Source passage:
Monday 20 January 2014

London Handel Festival 2014

Luke D Williams in Imenio at the 2013 London Handel Festival
Luke D Williams in Imenio at the 2013 London Handel Festival
Public on-line booking has just opened for this year's London Handel Festival, which runs from 3 March to 18 April 2014. The festival includes some interesting large-scale and smaller scale events ranging from a staging of Handel's opera Arianna in Creta to lunch time recitals and of course the Handel Singing Competition.

Handel's Arianna in Creta will be the 22nd fully staged Handel opera which the festival has produced in collaboration with the Royal College of Music International Opera School. Conducted by the artistic director of the festival Laurence Cummings, there are four performances which are double cast with Filipa van Eck and Soraya Mafi sharing the role of Arianna and Tai Oney and Angela Simkin sharing the role of Teseo. The opera tells the familiar story of Theseus and the minotaur, but with the usual opera seria complications. It will be interesting to see how the production, directed by the actress Selina Cadell, works. Handel wrote the opera in 1734 with a cast including Anna Strada del Po (who created the title role in Alcina and Ginevra in Ariodante) and Carestini (who created Ariodante) (3 - 6 March)

In a nice piece of programming there is also the opportunity to see Ariodante (written the year after Arianna in Creta) during the festival as the Royal Academy of Music is staging it directed by Paul Curran and conducted by Jane Glover. (20-25 March).


Two of Handel's major oratorios get an outing Israel in Egypt is performed by Pegasus and the London Handel Orchestra, conducted by Adrian Butterfield with soloists Natalie Montakhab, Alexandra Gibson, Greg Tassell and Ben Bevan (2 April). And his second oratorio, Deborah, gets a rare outing performed by the London Handel Singers and Orchestra conducted by Laurence Cummings with soloists Lynda Lee, Katherine Watson, Robin Blaze, Owen Willetts and Njal Sparbo (9 April).

Provided information:
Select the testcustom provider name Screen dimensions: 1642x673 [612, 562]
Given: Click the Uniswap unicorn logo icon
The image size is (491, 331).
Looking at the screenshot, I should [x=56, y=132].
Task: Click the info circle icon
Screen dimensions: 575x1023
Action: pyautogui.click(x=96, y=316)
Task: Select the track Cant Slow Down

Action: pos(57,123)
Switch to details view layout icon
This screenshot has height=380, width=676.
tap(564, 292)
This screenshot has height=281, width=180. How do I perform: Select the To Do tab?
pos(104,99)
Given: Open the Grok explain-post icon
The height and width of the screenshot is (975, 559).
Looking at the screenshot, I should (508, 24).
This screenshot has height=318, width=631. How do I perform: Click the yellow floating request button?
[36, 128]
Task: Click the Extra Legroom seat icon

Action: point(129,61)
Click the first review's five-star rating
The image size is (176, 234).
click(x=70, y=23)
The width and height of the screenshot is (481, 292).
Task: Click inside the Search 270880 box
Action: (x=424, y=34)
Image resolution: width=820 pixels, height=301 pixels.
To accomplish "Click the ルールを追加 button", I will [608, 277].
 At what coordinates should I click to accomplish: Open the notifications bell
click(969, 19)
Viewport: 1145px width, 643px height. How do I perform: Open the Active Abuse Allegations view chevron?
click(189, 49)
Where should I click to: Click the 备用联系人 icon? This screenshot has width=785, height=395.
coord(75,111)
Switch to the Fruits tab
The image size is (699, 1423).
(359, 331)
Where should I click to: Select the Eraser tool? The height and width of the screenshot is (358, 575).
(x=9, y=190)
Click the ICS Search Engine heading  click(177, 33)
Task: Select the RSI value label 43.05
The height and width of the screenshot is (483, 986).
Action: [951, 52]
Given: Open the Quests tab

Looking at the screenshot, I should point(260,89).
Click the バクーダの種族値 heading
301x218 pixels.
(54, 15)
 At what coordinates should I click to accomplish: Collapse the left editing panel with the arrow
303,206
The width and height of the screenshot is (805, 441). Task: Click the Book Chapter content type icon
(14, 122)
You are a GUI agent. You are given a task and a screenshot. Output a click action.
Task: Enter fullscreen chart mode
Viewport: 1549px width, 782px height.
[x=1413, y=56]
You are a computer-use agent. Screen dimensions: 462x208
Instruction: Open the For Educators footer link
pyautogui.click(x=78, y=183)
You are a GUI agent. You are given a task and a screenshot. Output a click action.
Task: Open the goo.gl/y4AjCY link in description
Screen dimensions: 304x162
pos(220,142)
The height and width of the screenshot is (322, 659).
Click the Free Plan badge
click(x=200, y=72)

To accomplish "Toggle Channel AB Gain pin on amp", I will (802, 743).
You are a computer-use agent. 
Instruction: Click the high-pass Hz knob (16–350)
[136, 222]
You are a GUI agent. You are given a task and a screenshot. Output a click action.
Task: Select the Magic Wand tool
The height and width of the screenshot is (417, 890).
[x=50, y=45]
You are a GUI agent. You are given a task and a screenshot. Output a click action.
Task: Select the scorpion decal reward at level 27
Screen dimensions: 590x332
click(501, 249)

Exercise aim: Could you resume the London Handel Festival 2014 blog post from where it stops? The listing is not needed.

Written answer:
An annual event during the festival is the Good Friday performance of Bach's St. Matthew Passion in the context of Vespers. This year the choir of St George's Hanover Square and the London Handel Orchestra are conducted by Laurence Cummings with Nathan Vale as the Evangelist, George Humphreys as Christus, and Erica Eloff and Louise Innes.

Rupert Charlesworth - winner of the 2013 London Handel Singing Competition - Photo by Paul Kolien
Rupert Charlesworth
Photo by Paul Kolien
Tenor Rupert Charlesworth, winner of the 2013 London Handel Singing Competition, is joined by Laurence Cummings at the harpsichord for a programme of arias from Samson, Alcina, Theodora, Acis and Galatea and Rodelinda plus Handel's harpsichord suites. Counter-tenor Tim Mead is joining David Bates and La Nuova Musica for a programme of Handel and his contemporaries including arias from Judas Maccabeus, Messiah, Theodora, Belshazzar and Ode to the Birthday of Queen Anne (12 March).

Southbank Sinfonia Baroque are directed by Adrian Butterfield for a programme of Handel's contemporaries including this year's birthday boy, CPE Bach, and Lotti's Missa Sapientiae with Vox Musica (28 March). La Serenissima, conductor Adrian Chandler, look at Johann Georg Pisendel (who directed the orchestra at the Royal Court in Dresden) and the composers such as Vivaldi that he interacted with (31 March)

The Handel Singing Competition runs through the festival with the final on 18 March.  One of the nice things about the festival is the way that the finalists in the competition are provided with opportunities in the next festival. The 2013 Handel Singing Competition Finalists (Nathalie Montakhab, Stephen Chambers, Rupert Charlesworth, Heimi Lee and Frederick Long)  all come together for a programme of Handel cantatas, Aminta e Fillide, Look down, harmonious saint and Apollo and Dafne conducted by Laurence Cummings (4 April) and the singers crop up in quite a few other concerts as well.


There are lunchtime recitals from Rupert Charleworth, Duo Labyrinth, Heimi Lee and Baroque Ensemble Lux, Natalie Montakhab, Stephen Chambers, Frederick Long, Jane Gordon and Julian Perkins. There are also lunchtime organ recitals in the Grosvenor Chapel and St George's Church, Hanover Square, which gives us plenty of chances to hear the new Richards Fowkes organ at St. George's Church.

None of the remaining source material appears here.